* **What you need to do**: Pull out each line in the items below that contains the word "badge", and copy those lines in full.
------------------------------------------------
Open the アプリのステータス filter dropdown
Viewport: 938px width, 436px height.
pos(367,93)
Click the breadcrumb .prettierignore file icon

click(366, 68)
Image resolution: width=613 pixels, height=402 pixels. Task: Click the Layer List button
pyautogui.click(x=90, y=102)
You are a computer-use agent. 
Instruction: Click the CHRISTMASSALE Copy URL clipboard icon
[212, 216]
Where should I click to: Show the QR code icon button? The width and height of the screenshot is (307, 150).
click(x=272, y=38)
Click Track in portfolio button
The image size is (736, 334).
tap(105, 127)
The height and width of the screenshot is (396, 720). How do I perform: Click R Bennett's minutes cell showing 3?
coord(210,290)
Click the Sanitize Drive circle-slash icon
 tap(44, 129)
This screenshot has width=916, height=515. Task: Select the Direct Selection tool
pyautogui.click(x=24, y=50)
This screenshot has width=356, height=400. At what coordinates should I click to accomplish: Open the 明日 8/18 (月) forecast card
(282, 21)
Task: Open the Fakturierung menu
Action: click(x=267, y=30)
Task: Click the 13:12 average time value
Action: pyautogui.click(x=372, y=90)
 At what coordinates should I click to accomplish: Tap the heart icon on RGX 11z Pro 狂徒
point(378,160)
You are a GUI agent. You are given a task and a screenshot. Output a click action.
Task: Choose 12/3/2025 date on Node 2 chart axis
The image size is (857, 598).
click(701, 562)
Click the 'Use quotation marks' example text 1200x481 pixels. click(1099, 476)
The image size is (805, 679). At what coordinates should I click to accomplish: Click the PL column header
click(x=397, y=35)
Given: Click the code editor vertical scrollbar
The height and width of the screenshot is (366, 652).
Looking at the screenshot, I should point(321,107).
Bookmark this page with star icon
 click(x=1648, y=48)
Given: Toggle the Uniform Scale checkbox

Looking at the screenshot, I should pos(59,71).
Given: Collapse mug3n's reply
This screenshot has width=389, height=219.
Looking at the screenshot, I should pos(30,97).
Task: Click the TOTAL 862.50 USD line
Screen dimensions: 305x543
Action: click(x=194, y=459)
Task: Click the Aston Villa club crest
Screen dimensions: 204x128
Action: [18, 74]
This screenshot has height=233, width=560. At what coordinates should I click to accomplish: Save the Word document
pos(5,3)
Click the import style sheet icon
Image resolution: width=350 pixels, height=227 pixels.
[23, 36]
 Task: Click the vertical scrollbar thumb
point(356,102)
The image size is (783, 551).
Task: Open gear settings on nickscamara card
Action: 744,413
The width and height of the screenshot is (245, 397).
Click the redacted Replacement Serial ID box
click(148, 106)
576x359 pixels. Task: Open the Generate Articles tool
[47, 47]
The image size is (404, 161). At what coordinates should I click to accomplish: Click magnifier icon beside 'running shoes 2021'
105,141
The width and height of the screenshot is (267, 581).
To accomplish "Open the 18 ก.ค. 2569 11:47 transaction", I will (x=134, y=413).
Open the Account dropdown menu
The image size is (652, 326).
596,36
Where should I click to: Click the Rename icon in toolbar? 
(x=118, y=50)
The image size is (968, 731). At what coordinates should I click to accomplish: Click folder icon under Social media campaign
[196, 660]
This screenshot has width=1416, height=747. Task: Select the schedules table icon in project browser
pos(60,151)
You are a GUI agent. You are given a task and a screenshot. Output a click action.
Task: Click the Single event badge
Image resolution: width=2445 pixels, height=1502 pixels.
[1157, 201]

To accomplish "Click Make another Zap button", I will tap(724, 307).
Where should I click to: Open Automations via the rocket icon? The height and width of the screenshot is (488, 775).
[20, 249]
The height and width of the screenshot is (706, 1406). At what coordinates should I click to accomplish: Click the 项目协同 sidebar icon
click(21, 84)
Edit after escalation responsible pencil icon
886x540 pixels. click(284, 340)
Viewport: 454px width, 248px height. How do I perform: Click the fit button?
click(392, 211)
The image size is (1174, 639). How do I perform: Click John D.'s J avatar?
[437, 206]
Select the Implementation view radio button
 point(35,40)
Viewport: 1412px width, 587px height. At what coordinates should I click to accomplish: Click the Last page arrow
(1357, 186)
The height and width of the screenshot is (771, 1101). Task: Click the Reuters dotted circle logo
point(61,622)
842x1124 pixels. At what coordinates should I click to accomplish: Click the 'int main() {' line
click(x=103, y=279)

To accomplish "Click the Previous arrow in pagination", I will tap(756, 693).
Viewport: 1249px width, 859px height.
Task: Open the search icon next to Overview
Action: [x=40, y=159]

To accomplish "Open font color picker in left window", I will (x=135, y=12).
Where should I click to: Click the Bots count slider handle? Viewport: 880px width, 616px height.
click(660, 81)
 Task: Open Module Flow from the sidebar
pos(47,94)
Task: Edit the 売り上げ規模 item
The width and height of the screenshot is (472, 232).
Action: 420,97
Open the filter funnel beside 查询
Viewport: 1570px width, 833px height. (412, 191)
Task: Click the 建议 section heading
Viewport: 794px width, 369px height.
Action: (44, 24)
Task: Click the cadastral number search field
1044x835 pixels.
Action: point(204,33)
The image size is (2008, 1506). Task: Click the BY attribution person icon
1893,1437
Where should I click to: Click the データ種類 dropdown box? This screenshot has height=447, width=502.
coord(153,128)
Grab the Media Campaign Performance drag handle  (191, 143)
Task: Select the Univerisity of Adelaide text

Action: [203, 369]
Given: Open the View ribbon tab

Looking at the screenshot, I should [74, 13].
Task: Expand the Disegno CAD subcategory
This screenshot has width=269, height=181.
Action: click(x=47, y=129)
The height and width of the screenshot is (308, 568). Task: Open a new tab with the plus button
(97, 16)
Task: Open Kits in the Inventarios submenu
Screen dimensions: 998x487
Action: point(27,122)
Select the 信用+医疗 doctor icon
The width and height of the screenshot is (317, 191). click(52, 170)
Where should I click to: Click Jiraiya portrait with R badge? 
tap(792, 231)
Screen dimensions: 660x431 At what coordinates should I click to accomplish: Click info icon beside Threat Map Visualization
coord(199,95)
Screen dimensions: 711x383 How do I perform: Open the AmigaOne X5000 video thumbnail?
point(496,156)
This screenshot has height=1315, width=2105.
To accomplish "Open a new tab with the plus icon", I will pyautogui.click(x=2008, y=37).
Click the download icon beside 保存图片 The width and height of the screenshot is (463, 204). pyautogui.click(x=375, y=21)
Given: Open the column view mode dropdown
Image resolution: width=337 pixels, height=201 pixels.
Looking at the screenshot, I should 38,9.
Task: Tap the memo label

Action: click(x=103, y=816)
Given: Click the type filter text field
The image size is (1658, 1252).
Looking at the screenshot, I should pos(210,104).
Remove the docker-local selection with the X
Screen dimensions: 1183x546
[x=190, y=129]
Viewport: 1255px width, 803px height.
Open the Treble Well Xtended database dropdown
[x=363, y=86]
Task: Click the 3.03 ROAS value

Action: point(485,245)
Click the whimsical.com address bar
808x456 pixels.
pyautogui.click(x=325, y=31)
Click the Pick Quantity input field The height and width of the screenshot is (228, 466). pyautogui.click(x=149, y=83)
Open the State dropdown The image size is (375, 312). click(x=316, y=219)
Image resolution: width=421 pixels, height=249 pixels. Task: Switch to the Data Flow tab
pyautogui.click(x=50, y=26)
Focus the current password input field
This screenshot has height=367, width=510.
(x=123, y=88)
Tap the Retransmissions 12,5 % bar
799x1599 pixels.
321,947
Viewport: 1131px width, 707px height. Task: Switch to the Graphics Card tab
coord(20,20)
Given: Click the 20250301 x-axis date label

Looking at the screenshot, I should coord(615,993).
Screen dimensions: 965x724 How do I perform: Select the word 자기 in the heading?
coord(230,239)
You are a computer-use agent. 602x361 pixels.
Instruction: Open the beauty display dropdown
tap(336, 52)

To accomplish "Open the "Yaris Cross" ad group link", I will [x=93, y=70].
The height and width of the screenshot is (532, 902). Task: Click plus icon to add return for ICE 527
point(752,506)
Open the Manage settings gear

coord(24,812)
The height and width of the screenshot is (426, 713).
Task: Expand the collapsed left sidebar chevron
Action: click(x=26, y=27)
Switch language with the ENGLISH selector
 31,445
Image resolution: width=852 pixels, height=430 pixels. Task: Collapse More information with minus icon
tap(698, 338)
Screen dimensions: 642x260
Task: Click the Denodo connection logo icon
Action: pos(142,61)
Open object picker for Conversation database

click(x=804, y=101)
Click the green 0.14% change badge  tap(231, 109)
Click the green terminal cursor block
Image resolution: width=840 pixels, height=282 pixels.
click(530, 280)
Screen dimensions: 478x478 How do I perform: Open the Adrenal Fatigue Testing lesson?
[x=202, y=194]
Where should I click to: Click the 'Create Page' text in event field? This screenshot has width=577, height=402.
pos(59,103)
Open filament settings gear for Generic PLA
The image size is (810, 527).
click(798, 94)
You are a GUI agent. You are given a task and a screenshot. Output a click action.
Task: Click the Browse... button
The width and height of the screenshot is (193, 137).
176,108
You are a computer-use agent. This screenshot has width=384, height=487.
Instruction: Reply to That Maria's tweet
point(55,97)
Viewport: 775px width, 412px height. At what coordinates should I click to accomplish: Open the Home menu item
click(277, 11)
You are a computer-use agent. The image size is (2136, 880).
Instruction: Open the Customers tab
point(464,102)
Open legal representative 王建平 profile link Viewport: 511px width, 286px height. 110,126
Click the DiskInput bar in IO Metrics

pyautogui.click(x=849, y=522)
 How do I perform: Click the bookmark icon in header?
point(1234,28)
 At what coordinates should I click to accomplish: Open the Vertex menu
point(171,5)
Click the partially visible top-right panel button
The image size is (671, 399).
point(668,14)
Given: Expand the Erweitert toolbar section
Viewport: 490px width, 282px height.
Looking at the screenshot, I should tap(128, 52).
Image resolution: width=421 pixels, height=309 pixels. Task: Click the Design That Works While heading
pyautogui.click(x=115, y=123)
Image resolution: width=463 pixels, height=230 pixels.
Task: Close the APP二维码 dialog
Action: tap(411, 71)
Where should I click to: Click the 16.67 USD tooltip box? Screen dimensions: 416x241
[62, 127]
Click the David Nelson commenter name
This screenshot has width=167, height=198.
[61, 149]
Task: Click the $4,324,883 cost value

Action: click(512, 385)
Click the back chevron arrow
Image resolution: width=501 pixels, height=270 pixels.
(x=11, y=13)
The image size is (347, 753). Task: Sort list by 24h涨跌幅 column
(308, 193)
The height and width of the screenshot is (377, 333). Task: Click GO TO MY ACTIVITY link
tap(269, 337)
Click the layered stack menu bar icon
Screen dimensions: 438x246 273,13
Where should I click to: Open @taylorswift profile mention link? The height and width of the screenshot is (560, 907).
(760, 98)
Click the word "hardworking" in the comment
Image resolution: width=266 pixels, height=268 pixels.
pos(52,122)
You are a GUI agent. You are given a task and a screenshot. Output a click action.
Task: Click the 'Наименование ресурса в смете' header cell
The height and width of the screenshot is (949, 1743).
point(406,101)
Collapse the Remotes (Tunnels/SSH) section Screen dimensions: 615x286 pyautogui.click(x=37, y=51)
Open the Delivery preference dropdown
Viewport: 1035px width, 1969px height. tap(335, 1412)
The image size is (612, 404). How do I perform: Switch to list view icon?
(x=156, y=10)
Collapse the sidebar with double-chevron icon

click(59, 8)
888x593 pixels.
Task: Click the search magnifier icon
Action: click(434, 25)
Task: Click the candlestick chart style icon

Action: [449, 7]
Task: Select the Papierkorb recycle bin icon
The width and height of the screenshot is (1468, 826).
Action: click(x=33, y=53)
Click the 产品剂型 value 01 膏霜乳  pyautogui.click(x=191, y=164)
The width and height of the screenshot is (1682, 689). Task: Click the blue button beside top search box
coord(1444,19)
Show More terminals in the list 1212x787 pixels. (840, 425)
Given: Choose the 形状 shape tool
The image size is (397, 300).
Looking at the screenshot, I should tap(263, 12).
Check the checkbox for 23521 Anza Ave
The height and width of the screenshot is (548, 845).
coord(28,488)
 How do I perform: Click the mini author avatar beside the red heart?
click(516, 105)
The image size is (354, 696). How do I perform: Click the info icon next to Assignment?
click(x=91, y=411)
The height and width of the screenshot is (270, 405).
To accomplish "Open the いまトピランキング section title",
------------------------------------------------
* **Response to this exercise**:
Task: Click the Single event badge
Where should I click to: Click Jiraiya portrait with R badge? 
Click the green 0.14% change badge  tap(231, 109)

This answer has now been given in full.